Email not working for one contact

An open discussion forum for obtaining help with Nagios Core. Nagios Core users of all experience levels are welcome here. Subforum have been created for the discussion of Nagios Core and Nagios Plugin development.

NOTE: The SourceForge.net mailing lists have been deprecated in favor of this forum in order to expedite support and provide additional features not available on the old mailing list.

Email not working for one contact

Postby blackrino9 » Mon Feb 12, 2018 2:40 pm

Hello,

I'll start out by stating that I'm not sure this contact ever worked. I've recently started relying on it more heavily for some email-only alerts (anything critical goes straight to pagerduty) and I've noticed that email isn't coming through.
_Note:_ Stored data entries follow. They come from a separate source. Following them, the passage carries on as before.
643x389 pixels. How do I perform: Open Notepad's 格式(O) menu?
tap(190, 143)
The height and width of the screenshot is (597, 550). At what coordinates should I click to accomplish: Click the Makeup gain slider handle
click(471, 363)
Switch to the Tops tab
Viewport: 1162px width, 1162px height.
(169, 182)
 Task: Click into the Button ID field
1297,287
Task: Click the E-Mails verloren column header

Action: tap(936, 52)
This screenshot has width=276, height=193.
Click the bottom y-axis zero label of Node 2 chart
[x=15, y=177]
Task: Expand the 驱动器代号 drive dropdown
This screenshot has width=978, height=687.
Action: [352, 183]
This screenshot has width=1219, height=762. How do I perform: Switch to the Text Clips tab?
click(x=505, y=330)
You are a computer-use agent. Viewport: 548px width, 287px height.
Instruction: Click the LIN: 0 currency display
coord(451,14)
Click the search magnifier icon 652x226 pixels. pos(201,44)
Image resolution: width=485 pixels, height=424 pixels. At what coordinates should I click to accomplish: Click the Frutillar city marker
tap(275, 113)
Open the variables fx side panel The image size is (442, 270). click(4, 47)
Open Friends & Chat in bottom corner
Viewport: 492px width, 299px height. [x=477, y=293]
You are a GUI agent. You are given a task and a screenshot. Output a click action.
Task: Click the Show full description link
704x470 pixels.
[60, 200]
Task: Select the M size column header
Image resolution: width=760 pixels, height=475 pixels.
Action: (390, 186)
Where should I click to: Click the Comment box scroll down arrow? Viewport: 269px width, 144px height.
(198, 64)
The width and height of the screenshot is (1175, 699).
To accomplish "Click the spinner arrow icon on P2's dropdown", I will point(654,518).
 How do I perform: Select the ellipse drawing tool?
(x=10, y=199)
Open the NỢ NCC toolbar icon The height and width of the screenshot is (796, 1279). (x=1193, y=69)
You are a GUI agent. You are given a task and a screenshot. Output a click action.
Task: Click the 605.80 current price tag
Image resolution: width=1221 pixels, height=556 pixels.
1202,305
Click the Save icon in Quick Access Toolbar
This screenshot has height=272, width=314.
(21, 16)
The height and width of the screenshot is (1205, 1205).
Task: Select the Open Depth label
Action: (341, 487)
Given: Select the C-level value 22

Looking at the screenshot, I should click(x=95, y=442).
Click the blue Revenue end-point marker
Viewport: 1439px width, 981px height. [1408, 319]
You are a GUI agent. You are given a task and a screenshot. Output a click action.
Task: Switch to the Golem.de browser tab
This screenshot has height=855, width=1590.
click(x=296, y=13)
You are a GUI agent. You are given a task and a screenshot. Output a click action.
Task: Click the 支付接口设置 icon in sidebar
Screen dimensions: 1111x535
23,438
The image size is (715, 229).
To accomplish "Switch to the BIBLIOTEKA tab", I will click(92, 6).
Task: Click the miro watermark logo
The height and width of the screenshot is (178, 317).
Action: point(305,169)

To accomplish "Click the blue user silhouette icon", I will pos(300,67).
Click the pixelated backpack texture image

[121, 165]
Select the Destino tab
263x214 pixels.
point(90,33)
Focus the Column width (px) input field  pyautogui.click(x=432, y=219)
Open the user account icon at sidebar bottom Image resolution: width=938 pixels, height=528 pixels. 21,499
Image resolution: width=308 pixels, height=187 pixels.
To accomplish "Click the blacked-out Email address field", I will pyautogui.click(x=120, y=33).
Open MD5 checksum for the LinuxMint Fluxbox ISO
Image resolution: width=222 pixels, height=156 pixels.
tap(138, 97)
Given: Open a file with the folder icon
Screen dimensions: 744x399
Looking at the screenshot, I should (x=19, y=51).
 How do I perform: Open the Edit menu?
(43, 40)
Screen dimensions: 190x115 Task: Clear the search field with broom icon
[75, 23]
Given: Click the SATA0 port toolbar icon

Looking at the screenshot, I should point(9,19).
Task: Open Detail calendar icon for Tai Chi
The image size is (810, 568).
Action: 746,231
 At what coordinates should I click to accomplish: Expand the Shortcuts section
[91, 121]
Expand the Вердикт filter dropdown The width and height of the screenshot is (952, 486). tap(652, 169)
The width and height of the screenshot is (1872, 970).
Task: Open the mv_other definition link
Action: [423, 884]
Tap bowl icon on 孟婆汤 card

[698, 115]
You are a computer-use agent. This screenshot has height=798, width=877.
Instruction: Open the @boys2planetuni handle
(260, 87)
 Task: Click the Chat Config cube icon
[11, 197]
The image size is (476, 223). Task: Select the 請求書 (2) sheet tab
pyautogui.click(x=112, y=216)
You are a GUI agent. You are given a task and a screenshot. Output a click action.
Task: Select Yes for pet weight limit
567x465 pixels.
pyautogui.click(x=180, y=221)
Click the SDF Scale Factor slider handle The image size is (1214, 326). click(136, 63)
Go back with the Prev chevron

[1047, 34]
I should also state that I use NagiosQL for a nice graphical interface for Nagios Core.

Other than this one contact, email is working normally on the server and I do receive alerts which are configured to go to other addresses.

I can manually email the address at the command line and the message is delivered.

If I tail the nagios.log, I can see the alert being triggered and it calls out the contact in question for the notification.
[1518461479] SERVICE NOTIFICATION: CloudServices-QPS-Admin-Email-contact;QP-Prod-US-East-Azure-SQL-Azure;QP-Prod-App-SQL-Azure-Check_DTU_Utilization-qp_master;WARNING;notify-service-by-email;DTU Utilization on qp-prod-dbs/qp_master is 37%: DTU Warning


The maillog for Postfix does contain any record of the email being sent. Postfix queues are empty. Other emails are being sent as expected.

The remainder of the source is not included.